Lantas Budi menyambung lagi, “O ya, Bapak ingat ndak, Bapak kan pernah mengutipkan perkataan Napoleon Hill sewaktu Budi masih SMP dulu, dan perkataan itu masih Budi ingat sampai sekarang.”
‘Jika kau tidak bahagia dengan duniamu dan ingin mengubahnya, tempat untuk memulainya adalah dirimu sendiri.’
“Haha… Bapak sendiri sudah lupa, Bud. Kalau bapak pernah mengutip kata-kata tersebut.” Sukirman kembali tertawa kecil sambil pikiranya mendalami makna kalimat tersebut.

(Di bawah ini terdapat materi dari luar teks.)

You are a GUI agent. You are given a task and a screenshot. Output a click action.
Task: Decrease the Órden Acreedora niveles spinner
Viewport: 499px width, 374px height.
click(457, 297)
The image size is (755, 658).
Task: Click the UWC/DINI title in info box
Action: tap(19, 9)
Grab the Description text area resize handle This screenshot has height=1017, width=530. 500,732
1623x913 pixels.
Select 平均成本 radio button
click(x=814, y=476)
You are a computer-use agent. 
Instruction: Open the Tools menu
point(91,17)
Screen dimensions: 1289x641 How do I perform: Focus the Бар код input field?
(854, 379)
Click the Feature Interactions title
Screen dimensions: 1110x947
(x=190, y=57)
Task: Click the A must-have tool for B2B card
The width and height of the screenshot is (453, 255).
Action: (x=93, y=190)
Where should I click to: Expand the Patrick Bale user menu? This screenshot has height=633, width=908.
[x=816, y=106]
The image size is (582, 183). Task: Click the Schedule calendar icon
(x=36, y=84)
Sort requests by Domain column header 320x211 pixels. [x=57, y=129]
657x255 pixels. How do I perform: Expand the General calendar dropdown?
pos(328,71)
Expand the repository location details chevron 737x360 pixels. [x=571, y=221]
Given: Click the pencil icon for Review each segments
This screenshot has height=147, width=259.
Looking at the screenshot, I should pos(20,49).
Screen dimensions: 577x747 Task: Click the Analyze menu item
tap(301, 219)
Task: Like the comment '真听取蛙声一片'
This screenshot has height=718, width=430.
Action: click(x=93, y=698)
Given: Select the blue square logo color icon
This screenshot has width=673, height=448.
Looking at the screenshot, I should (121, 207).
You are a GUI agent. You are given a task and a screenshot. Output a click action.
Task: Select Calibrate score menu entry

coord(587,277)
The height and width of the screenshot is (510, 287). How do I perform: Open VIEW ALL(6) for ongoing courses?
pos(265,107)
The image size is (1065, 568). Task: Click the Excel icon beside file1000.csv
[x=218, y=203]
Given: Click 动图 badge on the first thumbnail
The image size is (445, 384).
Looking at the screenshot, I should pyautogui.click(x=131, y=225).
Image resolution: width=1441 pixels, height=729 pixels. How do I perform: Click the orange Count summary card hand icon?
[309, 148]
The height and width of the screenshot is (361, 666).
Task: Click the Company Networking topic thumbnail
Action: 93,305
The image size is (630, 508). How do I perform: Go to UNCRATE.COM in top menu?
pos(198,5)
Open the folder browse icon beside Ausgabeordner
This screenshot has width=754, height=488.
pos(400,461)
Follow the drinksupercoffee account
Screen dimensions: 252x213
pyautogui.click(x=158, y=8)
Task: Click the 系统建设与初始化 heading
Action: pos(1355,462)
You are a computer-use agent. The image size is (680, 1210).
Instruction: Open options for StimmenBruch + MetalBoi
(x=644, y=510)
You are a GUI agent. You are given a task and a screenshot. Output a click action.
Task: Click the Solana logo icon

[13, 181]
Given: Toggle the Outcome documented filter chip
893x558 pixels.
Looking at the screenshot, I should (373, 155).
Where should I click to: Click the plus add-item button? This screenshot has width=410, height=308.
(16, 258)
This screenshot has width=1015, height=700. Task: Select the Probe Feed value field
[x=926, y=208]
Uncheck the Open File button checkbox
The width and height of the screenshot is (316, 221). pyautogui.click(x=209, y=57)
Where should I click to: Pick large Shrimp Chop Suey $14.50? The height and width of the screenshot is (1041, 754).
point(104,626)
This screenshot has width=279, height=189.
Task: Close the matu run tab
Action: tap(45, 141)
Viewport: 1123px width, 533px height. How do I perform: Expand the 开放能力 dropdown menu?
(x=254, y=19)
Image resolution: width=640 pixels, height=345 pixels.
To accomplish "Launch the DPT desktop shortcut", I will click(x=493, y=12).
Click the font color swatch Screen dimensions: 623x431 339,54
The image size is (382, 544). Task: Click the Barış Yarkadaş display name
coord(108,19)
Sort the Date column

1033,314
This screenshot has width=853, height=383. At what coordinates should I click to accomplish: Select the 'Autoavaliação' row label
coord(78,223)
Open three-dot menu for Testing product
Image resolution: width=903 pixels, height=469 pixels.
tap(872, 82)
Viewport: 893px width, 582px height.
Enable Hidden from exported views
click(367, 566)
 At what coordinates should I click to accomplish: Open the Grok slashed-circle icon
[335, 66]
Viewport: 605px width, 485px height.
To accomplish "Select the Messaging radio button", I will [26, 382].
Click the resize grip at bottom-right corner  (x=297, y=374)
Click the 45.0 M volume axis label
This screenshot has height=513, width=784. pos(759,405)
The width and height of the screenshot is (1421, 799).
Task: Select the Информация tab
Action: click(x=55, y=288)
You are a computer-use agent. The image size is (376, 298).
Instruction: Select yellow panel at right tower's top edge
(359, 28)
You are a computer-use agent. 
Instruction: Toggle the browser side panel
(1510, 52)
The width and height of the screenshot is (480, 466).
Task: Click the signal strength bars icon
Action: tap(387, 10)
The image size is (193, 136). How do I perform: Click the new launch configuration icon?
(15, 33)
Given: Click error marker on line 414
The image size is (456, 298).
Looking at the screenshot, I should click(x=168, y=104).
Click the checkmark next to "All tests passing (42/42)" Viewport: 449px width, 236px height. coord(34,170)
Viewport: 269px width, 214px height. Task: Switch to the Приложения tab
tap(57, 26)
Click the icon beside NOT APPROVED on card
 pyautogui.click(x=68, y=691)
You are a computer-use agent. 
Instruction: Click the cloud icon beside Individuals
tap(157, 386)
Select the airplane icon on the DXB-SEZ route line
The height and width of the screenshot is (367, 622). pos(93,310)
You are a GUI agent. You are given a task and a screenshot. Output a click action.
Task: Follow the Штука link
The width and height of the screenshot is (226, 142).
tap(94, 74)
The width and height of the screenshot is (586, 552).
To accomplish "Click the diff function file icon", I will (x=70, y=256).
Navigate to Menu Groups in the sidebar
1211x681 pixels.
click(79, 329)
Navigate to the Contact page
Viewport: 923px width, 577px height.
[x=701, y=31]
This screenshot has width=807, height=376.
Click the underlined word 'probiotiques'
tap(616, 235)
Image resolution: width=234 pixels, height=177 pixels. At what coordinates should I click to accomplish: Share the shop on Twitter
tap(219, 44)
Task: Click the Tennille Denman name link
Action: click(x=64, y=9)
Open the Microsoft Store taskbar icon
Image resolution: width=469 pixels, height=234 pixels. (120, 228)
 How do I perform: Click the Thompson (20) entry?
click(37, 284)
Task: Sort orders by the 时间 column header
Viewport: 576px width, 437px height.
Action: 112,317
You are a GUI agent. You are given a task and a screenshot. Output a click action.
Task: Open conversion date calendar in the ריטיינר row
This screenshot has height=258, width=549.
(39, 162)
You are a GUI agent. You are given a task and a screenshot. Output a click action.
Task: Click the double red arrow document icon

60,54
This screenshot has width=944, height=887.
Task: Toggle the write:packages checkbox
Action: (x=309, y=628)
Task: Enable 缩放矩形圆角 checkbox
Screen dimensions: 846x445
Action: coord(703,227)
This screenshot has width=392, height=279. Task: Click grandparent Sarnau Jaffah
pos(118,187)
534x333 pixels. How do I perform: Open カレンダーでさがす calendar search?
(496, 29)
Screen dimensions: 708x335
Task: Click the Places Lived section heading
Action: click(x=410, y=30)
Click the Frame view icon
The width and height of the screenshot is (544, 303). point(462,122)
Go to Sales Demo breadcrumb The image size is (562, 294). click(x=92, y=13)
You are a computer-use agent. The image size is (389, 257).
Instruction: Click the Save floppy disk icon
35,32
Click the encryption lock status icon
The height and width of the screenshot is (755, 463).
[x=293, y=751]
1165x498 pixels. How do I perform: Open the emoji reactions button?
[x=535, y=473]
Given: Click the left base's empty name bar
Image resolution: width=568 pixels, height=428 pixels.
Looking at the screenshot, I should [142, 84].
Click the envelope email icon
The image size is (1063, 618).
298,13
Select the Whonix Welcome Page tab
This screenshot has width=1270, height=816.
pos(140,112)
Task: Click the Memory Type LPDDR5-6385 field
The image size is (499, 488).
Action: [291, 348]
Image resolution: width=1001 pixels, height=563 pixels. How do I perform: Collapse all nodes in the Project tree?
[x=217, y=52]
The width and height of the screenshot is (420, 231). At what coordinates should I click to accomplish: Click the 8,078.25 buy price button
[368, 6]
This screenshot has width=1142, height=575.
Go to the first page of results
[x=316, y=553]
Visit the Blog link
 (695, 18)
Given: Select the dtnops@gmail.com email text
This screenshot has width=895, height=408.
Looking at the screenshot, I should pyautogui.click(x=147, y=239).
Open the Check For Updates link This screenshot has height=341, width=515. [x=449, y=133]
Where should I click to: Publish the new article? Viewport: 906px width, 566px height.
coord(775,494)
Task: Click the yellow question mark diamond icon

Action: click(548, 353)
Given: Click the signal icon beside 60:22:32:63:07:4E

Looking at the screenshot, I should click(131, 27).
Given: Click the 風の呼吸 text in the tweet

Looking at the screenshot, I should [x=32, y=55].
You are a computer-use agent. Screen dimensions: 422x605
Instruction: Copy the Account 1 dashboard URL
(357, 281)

Dan tak lama ia melanjutkan perkataanya, “itu sama ibarat secangkir kopi ini Bud! Dia akan tetap pahit selama kita tidak mau menuangkan gula kedalamnya. Kita tinggal memilih, membiarkanya tetap pahit, atau menjadikanya manis.
Apalah arti kita rakyat kecil di antara ratusan juta warga Indonesia. Mungkin kita tidak bisa merubah bangsa ini dengan hanya membalik telapak tangan. Tetapi harapan kita akan bangsa ini bisa terwujud sedikit demi sedikit dimulai dari diri kita yang menanamkan benih-benih jiwa merdeka kepada keturunan kita yang terkandung di dalamnya budi pekerti yang luhur. Karena kemerdekaan mengajarkan kita arti perjuangan, pengorbanan, cinta, kasih sayang dan harapan akan masa depan yang lebih baik.”
“Betul sekali, Pak. Hahaha…!”
Tawa lepas akhirnya menghiasi bibir mereka berdua. Sukirman sadar, bahwa kemerdekaan bukanlah sebuah teks proklamasi yang dibacakan ataupun bebasnya Negara dari penjajahan. Tapi kemerdekaan adalah kebebasan jiwa untuk mengendalikan pikiran dan hati untuk berbuat yang terbaik dengan sekuat tekad demi kemajuan negeri tercinta, Indonesia.
Berapa banyak orang bebas tapi jiwanya terjajah. Dan berapa banyak orang hidup dibalik jeruji besi, tapi akal, pikiran dan hatinya terbang bebas melalang buana mengukir sebuah teori hidup membangunkan jiwa-jiwa yang mati.